Infatti una intervistata afferma che negli anni trenta la donna si trovava sospesa tra l'educazione del passato, inadeguata ai tempi, e quella moderna che non appagava, anzi faceva nascere inquietudini e malcontento. L'intervento della donna nella politica era visto da molti come positivo, appunto perché aveva a disposizione delle qualità peculiari diverse da quelle degli uomini e che si potevano mettere a frutto, come la praticità, l'ordine, l'avvedutezza. Altrettanto significativamente era una non studentessa a ribadire che l'unico ideale della donna restava la famiglia, a meno che essa non avesse delle spiccate facoltà mascoline, per ingegno e temperamento.
Per altre, una cultura della donna giova certamente anche alla casa, ma deve essere rivolta solo all'educazione dei figli. Le risposte maschili oscillano tra il misticismo di chi rifiuta la famiglia perché è Dio che riempie tutta la vita e il mito del superuomo che aspira a dominare le sue forze istintive, ma soprattutto gli altri.

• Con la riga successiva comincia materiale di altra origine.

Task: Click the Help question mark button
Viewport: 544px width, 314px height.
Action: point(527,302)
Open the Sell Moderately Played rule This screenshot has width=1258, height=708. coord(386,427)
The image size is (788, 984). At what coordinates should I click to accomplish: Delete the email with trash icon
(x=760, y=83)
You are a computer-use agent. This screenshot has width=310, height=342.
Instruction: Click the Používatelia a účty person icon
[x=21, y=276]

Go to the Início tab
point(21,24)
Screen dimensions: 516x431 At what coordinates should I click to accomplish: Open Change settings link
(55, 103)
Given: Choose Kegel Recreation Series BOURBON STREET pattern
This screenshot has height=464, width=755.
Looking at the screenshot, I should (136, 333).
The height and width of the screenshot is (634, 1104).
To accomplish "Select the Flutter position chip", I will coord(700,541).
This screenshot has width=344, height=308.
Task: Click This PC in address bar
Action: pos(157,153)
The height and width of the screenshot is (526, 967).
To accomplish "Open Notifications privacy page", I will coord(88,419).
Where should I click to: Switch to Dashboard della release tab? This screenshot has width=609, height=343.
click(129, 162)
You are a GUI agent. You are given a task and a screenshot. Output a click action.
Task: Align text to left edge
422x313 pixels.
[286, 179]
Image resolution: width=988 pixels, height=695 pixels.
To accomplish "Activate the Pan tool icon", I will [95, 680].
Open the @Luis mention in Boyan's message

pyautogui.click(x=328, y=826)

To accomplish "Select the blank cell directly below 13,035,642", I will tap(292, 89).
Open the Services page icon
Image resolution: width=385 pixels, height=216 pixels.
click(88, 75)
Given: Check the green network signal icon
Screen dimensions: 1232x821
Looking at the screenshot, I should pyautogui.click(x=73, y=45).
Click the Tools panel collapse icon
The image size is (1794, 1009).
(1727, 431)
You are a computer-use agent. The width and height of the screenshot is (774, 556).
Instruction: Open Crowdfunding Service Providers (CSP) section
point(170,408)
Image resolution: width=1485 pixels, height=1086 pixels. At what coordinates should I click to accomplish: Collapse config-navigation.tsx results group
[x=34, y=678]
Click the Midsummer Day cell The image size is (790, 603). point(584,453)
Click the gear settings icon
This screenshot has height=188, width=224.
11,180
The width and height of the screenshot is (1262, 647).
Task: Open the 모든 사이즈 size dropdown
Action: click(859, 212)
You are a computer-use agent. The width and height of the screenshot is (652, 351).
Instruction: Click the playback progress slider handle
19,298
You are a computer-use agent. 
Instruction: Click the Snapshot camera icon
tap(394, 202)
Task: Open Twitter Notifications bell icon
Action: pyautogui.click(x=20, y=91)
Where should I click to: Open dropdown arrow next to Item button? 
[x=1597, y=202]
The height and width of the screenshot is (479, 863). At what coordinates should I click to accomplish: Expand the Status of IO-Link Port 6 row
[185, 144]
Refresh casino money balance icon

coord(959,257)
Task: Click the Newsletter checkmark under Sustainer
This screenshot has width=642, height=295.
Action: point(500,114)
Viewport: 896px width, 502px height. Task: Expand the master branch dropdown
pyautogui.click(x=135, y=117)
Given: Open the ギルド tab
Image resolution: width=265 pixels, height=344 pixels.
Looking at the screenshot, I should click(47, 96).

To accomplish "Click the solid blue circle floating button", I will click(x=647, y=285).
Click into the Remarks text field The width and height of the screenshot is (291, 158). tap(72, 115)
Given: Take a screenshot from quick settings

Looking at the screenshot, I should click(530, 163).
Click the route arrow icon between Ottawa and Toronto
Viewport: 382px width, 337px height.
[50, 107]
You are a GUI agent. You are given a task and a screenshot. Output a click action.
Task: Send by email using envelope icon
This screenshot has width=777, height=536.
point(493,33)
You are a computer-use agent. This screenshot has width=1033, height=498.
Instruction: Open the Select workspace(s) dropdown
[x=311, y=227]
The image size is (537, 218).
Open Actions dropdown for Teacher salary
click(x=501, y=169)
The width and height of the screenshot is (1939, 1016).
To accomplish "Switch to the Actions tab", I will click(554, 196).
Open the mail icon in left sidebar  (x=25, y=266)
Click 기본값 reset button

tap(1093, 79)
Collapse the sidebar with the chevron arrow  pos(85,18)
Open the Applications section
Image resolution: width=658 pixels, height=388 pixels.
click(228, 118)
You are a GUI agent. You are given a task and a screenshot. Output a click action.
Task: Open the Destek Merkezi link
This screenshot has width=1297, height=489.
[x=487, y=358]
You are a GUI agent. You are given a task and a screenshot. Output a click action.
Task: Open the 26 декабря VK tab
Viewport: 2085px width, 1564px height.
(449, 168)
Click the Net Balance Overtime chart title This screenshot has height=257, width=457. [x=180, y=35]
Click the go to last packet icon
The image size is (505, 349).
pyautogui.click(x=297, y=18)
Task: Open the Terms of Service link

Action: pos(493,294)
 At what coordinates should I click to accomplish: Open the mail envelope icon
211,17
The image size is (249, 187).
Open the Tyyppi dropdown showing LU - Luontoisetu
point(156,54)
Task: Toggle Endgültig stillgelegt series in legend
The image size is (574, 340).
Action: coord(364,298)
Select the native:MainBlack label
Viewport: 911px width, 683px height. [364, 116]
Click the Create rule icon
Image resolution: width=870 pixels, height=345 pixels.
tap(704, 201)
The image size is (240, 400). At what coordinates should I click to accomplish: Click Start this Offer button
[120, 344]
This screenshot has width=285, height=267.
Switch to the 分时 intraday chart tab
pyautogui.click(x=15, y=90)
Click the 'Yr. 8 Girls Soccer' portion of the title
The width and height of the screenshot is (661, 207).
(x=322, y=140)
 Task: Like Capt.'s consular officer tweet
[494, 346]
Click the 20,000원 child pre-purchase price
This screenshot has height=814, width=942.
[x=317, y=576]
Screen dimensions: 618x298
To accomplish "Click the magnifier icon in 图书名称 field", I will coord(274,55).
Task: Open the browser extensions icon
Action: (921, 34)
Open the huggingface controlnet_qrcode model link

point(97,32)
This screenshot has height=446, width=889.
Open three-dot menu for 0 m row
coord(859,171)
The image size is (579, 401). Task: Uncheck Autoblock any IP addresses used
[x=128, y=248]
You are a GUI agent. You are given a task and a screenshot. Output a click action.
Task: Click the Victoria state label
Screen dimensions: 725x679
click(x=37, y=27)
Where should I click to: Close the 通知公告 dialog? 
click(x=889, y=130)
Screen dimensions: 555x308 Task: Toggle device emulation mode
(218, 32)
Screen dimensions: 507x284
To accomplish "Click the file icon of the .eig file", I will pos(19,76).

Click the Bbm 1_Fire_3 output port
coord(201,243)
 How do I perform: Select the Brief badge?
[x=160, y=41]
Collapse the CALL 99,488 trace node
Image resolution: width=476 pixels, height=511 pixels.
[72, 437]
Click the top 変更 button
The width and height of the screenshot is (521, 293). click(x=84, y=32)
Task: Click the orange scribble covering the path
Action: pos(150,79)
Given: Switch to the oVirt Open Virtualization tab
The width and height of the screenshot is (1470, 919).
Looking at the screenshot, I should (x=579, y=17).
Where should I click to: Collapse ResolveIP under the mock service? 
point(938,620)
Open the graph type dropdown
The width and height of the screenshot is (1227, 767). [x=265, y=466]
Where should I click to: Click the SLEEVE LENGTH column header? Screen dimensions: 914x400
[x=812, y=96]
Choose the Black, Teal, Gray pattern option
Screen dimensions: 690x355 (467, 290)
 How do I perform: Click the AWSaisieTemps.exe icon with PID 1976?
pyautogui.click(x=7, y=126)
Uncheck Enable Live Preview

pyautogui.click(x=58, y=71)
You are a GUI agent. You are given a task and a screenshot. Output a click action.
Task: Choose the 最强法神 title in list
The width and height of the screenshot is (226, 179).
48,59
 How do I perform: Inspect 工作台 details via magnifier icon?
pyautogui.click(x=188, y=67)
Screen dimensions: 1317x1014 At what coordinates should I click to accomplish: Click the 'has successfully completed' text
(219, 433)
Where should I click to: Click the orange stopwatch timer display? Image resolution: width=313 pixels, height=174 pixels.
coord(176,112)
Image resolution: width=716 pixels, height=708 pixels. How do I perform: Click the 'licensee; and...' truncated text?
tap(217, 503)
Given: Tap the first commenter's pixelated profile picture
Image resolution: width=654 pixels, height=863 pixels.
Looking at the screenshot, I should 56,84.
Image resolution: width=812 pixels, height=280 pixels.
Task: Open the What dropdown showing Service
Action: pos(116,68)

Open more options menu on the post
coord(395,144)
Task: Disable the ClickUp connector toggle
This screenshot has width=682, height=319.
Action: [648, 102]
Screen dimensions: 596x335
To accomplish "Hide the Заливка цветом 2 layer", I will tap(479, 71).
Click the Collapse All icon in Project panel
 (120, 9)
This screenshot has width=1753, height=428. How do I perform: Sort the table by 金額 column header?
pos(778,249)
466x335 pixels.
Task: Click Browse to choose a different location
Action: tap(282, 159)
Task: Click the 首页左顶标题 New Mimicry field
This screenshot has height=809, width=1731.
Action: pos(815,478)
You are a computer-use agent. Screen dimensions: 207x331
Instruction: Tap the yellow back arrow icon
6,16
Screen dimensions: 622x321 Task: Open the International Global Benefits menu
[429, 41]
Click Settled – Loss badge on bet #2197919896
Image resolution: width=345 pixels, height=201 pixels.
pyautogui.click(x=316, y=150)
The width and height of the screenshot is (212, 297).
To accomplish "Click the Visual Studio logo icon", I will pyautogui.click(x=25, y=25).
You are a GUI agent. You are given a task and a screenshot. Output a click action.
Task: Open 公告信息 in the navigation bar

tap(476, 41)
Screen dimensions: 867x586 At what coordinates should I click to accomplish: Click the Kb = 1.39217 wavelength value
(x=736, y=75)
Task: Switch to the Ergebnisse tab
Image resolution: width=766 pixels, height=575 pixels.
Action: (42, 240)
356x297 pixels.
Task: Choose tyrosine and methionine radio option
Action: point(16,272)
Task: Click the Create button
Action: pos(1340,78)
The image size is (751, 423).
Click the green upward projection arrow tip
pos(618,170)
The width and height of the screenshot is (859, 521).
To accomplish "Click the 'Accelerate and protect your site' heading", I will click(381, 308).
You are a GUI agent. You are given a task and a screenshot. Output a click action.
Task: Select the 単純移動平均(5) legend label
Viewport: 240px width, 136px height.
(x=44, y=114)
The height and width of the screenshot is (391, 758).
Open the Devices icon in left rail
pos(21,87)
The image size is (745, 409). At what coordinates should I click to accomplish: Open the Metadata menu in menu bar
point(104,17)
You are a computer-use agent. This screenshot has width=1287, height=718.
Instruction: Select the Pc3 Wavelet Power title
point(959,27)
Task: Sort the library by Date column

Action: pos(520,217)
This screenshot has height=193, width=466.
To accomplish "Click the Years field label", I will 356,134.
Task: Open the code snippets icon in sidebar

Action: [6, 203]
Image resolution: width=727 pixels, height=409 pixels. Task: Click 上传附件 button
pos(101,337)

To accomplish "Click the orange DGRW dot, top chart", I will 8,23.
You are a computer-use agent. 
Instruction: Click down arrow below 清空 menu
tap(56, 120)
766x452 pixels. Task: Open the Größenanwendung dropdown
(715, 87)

Il commento finale all'inchiesta rileva in effetti quanto spirito di combattività sociale si fosse sviluppato nella donna, rifiutando la missione casalinga a cui la si voleva destinata in eterno. E costituisce anche una conferma del lungo cammino percorso da più generazioni di donne "nuove", cui fa da contrappunto un certo immobilismo maschile. Gli uomini sembrano aver accettato ormai la modernità della condizione femminile, percepita peraltro in un'epoca che certo non ha brillato nell'aprire spazi inconsueti alle donne, quale quella fascista. La polemica non è quindi rivolta alle anomalie di quelle donne troppo virili che lavorano o studiano. Ma conservano egualmente un tono passatista nel rivendicare antichi privilegi:
 
Di fronte al suo assalto, i giovani in genere si ritirano sulle posizioni antiche poiché per difendere i privilegi sfoderano quei medesimi argomenti di cui si valevano i loro avi. Ma la donna d'oggi che va all'università e sta prendendo un posto negli uffici è insofferente di indugi e divieti e tiene a dimostrare che ha consapevolezza dei problemi della vita associata e virtù atte ad affrontarli, il che potrà dispiacere al futuro marito e ad averne uno non sembra che le giovani d'oggi tengano molto, ma non pare ormai sia un destino facilmente evitabile (Progresso Religioso: 1932, 160-5).